Although I was exhausted from a busy day yesterday and hardly felt like getting ready to go out in the rainy weather, I was glad I did because Blue certainly didn't disappoint. The two other comics who preceded Blue on stage, Kristin Key and Michele Balan, were very funny as well. But Blue's act was high-energy from the start; the guy must have walked three miles with all the pacing he did back and forth, across the stage. His disability was a key component of his act, whether poking fun at his out-of-control right arm and its effect on everything from voting to hailing a cab or taking on condescending people with his signature phrase, "Hey, buddddy!"

I couldn't help but admire him for being able to laugh about his disability. I try my best to do the same and have incorporated bits of humor into my autobiography (unfortunately, no news to report about that), but it's not always easy.

It was definitely an enjoyable evening. My only concern was that my seat was so close to the speakers that I worried about my defibrillator, as being in close proximity to magnetic fields such as those produced by speakers can potentially render defibrillators temporarily inactive.* The last thing I needed was to have a problem in the middle of the show -- it would have been a real shocker! Okay, I guess I don't have a future in stand-up (or sit-down, for that matter) comedy, but I had to at least try to say something funny in this entry.

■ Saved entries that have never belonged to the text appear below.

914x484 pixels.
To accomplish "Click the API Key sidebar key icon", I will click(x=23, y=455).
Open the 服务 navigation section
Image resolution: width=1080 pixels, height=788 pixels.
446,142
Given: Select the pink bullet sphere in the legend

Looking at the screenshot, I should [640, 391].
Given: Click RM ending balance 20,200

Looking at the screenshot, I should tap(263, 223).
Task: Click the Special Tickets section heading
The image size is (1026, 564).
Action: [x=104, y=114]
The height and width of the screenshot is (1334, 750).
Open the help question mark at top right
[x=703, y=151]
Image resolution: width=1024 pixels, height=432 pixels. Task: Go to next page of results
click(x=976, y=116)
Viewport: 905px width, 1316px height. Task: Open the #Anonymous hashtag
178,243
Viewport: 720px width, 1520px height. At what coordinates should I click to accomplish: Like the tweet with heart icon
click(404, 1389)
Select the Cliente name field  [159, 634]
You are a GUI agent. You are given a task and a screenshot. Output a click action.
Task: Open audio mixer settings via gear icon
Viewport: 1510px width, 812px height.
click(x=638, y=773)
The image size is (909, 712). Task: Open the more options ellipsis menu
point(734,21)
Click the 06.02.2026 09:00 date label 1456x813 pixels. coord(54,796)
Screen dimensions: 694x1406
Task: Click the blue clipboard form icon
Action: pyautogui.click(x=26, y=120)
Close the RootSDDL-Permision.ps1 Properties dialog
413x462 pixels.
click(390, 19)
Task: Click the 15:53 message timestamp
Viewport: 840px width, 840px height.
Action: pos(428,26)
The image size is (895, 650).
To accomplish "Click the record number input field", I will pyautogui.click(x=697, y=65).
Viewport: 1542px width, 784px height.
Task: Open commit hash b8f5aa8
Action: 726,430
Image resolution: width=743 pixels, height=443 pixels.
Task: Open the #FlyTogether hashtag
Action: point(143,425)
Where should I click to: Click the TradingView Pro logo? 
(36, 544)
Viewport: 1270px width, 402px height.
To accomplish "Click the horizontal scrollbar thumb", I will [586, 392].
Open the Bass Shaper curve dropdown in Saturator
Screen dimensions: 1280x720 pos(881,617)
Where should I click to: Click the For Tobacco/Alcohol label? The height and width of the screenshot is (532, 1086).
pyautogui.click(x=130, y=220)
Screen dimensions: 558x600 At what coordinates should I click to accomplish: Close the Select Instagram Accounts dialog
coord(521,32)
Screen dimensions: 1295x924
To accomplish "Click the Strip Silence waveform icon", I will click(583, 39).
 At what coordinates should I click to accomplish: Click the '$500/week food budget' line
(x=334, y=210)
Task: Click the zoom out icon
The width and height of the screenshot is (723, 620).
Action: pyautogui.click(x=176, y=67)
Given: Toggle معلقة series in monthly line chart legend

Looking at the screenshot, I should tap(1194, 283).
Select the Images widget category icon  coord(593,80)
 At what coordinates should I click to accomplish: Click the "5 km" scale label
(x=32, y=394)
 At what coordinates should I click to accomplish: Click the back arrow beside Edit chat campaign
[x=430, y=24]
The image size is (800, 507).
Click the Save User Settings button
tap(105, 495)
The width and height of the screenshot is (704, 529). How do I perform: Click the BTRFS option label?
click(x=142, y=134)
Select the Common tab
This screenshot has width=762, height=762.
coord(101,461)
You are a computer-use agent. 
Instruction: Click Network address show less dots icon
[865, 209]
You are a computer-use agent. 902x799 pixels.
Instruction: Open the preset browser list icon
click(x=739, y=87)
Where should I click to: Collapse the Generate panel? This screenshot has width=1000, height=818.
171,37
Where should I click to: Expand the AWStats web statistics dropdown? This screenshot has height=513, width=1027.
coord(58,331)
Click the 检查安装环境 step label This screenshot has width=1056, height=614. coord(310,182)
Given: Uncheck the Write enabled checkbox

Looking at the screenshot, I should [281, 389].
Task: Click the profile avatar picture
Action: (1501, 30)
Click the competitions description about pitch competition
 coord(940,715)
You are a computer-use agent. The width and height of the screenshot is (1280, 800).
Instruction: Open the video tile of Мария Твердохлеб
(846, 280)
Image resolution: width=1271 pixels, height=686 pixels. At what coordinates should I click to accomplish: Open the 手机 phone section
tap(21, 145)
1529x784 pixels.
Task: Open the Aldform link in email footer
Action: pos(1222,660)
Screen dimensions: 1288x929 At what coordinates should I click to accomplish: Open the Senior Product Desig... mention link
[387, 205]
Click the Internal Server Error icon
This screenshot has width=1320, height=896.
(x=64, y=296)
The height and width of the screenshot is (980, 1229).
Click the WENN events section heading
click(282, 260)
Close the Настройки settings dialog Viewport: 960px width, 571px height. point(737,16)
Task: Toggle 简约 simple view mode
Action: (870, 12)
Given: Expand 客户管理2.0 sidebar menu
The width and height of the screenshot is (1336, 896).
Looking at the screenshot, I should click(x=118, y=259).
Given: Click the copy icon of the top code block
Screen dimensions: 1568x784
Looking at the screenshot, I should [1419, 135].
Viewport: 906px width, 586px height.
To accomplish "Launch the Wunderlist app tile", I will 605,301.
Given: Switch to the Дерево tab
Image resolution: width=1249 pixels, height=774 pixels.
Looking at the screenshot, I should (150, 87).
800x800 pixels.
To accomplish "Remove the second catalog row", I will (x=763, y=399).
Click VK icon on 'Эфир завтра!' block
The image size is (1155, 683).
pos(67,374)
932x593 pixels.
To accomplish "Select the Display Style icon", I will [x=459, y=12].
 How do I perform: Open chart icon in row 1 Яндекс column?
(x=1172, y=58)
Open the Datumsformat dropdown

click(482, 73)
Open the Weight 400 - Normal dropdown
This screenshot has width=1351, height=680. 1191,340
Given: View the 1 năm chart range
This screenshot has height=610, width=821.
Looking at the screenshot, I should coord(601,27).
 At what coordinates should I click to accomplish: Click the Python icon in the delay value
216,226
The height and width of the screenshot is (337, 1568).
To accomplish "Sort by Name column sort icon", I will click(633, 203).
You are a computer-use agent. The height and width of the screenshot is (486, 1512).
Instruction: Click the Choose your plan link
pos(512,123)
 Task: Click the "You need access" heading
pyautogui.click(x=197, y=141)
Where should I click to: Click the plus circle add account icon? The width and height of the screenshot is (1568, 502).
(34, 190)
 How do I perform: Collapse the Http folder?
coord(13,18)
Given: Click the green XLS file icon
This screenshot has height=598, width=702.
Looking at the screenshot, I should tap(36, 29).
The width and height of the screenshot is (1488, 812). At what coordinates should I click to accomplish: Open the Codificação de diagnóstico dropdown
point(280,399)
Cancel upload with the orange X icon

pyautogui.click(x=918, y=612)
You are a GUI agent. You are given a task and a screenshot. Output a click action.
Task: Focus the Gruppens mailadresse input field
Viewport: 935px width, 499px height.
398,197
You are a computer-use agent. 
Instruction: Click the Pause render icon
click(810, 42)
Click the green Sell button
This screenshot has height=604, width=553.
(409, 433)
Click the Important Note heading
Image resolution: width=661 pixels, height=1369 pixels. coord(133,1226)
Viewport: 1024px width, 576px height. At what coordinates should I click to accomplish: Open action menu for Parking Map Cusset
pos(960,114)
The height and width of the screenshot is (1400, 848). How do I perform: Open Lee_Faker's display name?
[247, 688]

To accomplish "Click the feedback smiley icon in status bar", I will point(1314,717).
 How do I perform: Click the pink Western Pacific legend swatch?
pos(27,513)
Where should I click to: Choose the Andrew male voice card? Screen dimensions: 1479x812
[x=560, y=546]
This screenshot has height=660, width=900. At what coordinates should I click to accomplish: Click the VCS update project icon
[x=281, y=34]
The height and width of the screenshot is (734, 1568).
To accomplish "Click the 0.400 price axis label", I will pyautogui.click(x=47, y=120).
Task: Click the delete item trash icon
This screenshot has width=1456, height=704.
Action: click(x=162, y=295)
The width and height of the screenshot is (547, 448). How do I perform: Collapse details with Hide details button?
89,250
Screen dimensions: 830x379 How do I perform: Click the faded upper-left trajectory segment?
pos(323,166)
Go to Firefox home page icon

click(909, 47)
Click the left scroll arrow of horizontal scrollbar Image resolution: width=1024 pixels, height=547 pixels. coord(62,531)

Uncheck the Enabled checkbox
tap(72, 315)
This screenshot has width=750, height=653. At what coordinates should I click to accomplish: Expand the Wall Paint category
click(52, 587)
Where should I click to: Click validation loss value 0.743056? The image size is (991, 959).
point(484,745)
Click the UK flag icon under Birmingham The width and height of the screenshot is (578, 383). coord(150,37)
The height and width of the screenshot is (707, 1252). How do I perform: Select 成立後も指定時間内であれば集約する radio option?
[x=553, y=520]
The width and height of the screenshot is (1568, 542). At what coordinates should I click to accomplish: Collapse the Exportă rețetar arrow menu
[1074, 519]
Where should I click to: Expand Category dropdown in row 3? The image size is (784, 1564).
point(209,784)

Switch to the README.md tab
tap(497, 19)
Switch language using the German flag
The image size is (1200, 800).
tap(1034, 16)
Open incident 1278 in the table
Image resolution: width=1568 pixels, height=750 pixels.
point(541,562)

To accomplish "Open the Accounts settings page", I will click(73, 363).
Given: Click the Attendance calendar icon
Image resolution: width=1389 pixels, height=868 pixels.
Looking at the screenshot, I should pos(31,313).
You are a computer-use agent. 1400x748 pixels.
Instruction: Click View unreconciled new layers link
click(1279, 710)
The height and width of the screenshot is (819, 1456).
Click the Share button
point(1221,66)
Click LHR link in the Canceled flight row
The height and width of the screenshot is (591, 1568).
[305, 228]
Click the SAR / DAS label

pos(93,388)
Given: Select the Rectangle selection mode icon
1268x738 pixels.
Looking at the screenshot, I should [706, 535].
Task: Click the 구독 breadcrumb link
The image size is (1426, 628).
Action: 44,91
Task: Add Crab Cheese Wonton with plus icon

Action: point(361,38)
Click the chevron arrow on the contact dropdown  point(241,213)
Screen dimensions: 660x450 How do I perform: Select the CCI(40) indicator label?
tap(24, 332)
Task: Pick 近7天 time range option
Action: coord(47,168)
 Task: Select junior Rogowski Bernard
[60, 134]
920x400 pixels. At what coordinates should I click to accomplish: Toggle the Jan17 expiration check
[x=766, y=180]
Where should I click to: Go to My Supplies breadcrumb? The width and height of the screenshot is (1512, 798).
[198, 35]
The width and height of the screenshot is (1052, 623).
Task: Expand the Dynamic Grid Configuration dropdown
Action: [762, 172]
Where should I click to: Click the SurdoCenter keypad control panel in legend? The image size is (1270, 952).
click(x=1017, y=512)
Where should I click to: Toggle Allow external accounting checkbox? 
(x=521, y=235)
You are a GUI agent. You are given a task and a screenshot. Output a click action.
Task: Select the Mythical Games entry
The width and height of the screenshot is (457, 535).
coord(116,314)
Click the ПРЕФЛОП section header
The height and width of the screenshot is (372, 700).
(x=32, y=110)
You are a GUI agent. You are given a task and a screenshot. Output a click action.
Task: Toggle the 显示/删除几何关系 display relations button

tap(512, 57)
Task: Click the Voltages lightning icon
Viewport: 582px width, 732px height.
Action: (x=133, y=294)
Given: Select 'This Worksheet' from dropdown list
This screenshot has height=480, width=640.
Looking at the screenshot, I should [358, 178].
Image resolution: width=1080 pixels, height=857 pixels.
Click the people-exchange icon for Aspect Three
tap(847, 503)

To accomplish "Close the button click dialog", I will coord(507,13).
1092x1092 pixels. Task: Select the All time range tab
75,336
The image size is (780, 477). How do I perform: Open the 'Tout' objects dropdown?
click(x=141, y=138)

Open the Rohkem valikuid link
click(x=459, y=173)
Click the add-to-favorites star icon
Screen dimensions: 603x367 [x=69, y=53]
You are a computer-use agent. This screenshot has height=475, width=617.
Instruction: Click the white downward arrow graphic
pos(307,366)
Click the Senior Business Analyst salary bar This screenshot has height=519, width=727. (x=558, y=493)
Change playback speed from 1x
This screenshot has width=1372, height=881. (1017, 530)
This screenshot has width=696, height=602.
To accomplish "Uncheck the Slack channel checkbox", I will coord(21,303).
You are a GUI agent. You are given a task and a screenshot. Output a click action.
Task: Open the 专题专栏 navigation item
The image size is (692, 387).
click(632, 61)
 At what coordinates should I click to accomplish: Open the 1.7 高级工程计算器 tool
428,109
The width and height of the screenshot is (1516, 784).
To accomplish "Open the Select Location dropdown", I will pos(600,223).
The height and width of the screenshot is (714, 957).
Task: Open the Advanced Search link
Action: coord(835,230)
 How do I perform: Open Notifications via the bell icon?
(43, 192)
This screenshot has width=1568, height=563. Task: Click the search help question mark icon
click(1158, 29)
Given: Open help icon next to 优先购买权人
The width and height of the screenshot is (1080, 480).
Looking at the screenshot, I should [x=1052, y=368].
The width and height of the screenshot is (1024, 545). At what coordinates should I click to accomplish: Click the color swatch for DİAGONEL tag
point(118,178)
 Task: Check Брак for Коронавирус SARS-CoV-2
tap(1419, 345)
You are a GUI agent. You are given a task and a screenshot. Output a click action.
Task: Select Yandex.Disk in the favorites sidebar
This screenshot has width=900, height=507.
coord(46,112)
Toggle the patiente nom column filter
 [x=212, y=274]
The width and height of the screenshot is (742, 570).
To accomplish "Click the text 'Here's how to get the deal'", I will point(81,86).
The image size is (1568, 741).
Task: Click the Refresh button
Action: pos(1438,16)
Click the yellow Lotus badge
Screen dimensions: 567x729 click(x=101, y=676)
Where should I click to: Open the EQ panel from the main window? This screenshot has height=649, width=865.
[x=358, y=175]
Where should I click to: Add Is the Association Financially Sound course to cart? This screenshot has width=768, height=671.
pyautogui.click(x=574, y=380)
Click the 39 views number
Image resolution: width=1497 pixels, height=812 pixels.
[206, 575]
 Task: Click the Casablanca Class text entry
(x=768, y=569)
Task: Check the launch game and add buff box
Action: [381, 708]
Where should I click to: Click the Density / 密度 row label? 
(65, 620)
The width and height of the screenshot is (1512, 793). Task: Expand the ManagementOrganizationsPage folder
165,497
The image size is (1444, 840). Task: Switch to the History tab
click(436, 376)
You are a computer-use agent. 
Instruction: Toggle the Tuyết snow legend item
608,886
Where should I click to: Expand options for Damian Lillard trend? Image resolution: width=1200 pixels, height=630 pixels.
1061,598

*A call to the nurse practitioner on Monday morning assured me that I was most likely sitting far enough away from the speakers, though she suggested that in the future, I might want to consider sitting a bit further away.

Friday, May 04, 2007

The Weakest Link

"If you look close enough, you'll find everyone has a weak spot."

That's a great line from "Fracture," starring Anthony Hopkins (excellent movie, by the way), but I think one could say the same thing about the wheelchair lift in my van. Its weak spot is the trip wire attached from van door to the lift, without which the lift will not operate (see picture). And to think that the ability of a piece of equipment strong enough to pick up a heavy motorized wheelchair all hinges upon one measly wire.

Well, the chickens came home to roost yesterday. Ready to grab some lunch after watching the aforementioned film -- no, Sir Anthony did not eat anyone, in case you were wondering -- my nurse and I were less than pleased to hear a loud "snap" when he opened the van door. Gulp!

"That's not good," we said at the same time.

Though I had several hours of power left on my ventilator battery as well as a cable to hook the ventilator to the van's cigarette lighter adapter, the goal was now to get me home. A few phone calls later and we learned how to use the lift's manual override. As we discovered, it has one speed: FAST! Let me tell you, I've never been happier to hit the ground. By the time we got home, I was so tired and hungry that I could have eaten someone!

For a relatively small sum, the folks at Accessible Vans and Mobility were able to fix the problem -- today (what a relief). They reattached the wire and added a spring that should have been there in the first place to relieve some of the tension on the wire.

But come to think of it, there are plenty of other weak spots in my life. You see, an existence such as mine is heavily dependent upon technology. The equipment that I use to move around, to get in my van, to operate my computer -- and even to breathe -- is so reliable that I sometimes take it for granted. But if any of these things fails, all that goes out the window -- and this life that I live becomes ever more complicated.

Of course, when that wire snapped yesterday, about the last thing that I was saying was how reliable the lift is. No, I think there were a few other words coming out of my mouth at that particular moment!